━━━━━ Metin bölümü

Şu yazıda bahsettiğimiz gibi Fenerbahçe çok gol yemesiyle sonuçlanan haftalar sonrası beklerinin hücumculuğu keserek önlem aldı. Bu önlem orta ve uzun vadede başarıyı getirmesi mümkün olmayan bir önlem. Dün Dünya Kupasında 4-2-3-1 oynayan takımların da beklerinden bahsettik. Bu sistem beklere büyük koridorlar açıyor ve Lahm, Ramos, Maicon gibi bekler oyunda büyük bir fark yaratabiliyor. Fenerbahçe'nin sağında Türkiye'nin en iyi hücumcu beki ve solunda Brezilya Milli Takımında oynayan, 3-5-2 geleneğinden gelme teknik bir beki varken bu gücü elinin tersiyle itmesi akılcı bir hamle değil.

━━━━━━━━━━

Görev talimatı »
Yukarıdaki metin bölümüne göre şu soruları yanıtlayın:
(a) Fenerbahçe çok gol yediği haftaların ardından nasıl bir önlem aldı?
(b) Dünya Kupasında hangi dizilişle oynayan takımların beklerinden söz edildi?
(c) Fenerbahçe'nin solundaki bek hangi milli takımda oynuyor?

━━━━━ Kayıtlı bilgiler

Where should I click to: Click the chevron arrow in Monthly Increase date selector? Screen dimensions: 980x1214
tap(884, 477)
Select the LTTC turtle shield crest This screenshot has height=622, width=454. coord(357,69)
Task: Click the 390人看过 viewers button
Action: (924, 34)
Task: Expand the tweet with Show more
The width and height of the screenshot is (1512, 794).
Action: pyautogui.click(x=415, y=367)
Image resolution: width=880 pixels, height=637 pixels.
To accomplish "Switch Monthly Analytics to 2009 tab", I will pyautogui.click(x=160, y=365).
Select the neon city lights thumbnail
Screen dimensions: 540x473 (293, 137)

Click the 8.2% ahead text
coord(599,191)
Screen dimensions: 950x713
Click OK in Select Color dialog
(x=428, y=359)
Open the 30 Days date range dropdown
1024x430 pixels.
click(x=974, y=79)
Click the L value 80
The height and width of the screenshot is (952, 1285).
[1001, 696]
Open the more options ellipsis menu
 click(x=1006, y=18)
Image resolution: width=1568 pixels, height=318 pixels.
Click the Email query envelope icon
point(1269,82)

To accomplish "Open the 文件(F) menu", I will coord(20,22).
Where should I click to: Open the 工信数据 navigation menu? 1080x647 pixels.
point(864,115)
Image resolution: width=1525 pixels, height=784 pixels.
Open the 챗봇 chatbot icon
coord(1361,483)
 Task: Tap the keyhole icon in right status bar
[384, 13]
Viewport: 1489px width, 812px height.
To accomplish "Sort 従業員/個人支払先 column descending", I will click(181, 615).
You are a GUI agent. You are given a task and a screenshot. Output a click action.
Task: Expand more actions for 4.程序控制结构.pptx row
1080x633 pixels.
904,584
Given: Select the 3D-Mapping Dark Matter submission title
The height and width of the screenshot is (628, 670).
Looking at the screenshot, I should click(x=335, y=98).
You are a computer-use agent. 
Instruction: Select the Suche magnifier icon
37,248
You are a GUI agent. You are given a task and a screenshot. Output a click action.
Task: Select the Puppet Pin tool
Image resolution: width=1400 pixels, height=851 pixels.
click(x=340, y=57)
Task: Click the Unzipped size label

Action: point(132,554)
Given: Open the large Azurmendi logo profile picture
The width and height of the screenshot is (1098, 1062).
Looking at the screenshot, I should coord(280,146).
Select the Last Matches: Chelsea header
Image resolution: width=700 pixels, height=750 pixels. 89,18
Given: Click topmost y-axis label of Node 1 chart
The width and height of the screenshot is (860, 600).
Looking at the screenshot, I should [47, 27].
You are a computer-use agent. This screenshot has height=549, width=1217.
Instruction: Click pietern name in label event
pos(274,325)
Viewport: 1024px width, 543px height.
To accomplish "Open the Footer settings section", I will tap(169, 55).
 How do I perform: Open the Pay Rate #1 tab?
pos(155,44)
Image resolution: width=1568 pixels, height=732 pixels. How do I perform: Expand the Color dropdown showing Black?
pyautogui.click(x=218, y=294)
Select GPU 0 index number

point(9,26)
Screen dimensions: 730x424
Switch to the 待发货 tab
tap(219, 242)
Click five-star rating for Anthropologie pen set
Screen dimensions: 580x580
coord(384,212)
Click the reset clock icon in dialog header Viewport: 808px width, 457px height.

━━━━━━━━━━

Alıştırma yanıtı »
(a) Beklerinin hücumculuğunu kesti.
(b) 4-2-3-1.
(c) Brezilya Milli Takımında.